### Tasks to carry out
1. Write out the stretch of the KubeRay debugging thread from "# 2023-02-21 16:10:34,208" through "out for privacy.".
2. According to the KubeRay debugging thread, what tool handles the IaC for the kuberay operator in the GKE setup?

--- Supplied text ---

Closed zcarrico-fn closed 1 year ago
Hi @zcarrico-fn, would you mind sharing more details (e.g. your environment)? I cannot reproduce the error with the following commands. By the way, you should use port 6379
(GCS) when you use ray debug --address=$IP:$PORT
.
kind create cluster
# Install KubeRay operator and RayCluster
helm repo add kuberay https://ray-project.github.io/kuberay-helm/
helm install kuberay-operator kuberay/kuberay-operator --version 0.4.0
helm install raycluster kuberay/ray-cluster --version 0.4.0
# Terminal 1
# Note: Update the name of Kubernetes service => ray.init("ray://raycluster-kuberay-head-svc:10001")
kubectl exec -it $HEAD_POD -- bash
python3 simple_task.py
# (base) ray@raycluster-kuberay-head-shpnl:~$ python3 simple_task.py
# (f pid=946) RemotePdb session open at localhost:34183, use 'ray debug' to connect...
# (f pid=113, ip=10.244.0.7) RemotePdb session open at localhost:41001, use 'ray debug' to connect...
# Terminal 2
kubectl exec -it $HEAD_POD -- bash
ray debug --address=raycluster-kuberay-head-svc:6379
# 2023-02-21 16:10:34,207 INFO scripts.py:209 -- Connecting to Ray instance at raycluster-kuberay-head-svc:6379.
# 2023-02-21 16:10:34,208 INFO worker.py:1333 -- Connecting to existing Ray cluster at address: raycluster-kuberay-head-svc:6379...
# 2023-02-21 16:10:34,228 INFO worker.py:1515 -- Connected to Ray cluster. View the dashboard at http://10.244.0.6:8265
# Active breakpoints:
# index | timestamp | Ray task | filename:lineno
# 0 | 2023-02-22 00:06:27 | ray::f() | simple_task.py:6
# 1 | 2023-02-22 00:06:26 | ray::f() | simple_task.py:6
# Enter breakpoint index or press enter to refresh:
Hi @kevin85421 , thank you for the example! We're using GKE with the kuberay operator IaC handled by Pulumi. Below are snippets from Pulumi and the CRD yaml we're using with certain values x'd out for privacy.
I attempted connecting to port 6379 as you suggested, but it results in the below error. Is there any other information I can provide about our environment or ideas you have to test things out?

--- Records ---

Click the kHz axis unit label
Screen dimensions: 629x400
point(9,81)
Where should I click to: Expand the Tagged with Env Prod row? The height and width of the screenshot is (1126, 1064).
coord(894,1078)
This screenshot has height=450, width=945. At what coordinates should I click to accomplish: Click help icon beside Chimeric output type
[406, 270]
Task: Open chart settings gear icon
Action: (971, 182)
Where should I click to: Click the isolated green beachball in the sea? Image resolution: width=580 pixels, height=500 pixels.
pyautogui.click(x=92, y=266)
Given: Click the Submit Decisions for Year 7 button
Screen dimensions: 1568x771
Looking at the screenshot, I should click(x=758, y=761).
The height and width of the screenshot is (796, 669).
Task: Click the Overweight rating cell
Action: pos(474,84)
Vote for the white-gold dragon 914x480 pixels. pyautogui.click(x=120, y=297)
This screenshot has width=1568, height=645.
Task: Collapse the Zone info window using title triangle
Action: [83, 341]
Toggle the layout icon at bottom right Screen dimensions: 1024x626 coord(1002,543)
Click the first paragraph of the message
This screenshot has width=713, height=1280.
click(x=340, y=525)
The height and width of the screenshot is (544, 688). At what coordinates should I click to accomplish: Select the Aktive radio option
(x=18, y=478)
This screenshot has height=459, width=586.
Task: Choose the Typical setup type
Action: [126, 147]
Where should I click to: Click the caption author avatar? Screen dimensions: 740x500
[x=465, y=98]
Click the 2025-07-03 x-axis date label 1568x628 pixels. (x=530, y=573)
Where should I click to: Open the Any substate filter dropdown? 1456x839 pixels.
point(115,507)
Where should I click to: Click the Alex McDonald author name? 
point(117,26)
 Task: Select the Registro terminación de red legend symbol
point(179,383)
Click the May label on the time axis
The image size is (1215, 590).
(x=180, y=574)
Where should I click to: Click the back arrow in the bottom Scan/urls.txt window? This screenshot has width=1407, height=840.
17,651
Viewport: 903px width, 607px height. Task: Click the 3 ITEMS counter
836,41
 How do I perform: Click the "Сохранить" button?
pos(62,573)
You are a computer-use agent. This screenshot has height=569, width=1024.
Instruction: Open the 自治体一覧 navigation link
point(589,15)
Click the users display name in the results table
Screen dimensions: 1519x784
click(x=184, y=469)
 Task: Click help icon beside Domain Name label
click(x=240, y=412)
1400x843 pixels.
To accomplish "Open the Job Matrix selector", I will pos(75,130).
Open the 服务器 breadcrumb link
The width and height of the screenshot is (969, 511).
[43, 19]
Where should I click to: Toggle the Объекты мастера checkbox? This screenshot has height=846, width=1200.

---

### Answers to the exercises
1.
# 2023-02-21 16:10:34,208 INFO worker.py:1333 -- Connecting to existing Ray cluster at address: raycluster-kuberay-head-svc:6379...
# 2023-02-21 16:10:34,228 INFO worker.py:1515 -- Connected to Ray cluster. View the dashboard at http://10.244.0.6:8265
# Active breakpoints:
# index | timestamp | Ray task | filename:lineno
# 0 | 2023-02-22 00:06:27 | ray::f() | simple_task.py:6
# 1 | 2023-02-22 00:06:26 | ray::f() | simple_task.py:6
# Enter breakpoint index or press enter to refresh:
Hi @kevin85421 , thank you for the example! We're using GKE with the kuberay operator IaC handled by Pulumi. Below are snippets from Pulumi and the CRD yaml we're using with certain values x'd out for privacy.

2. Pulumi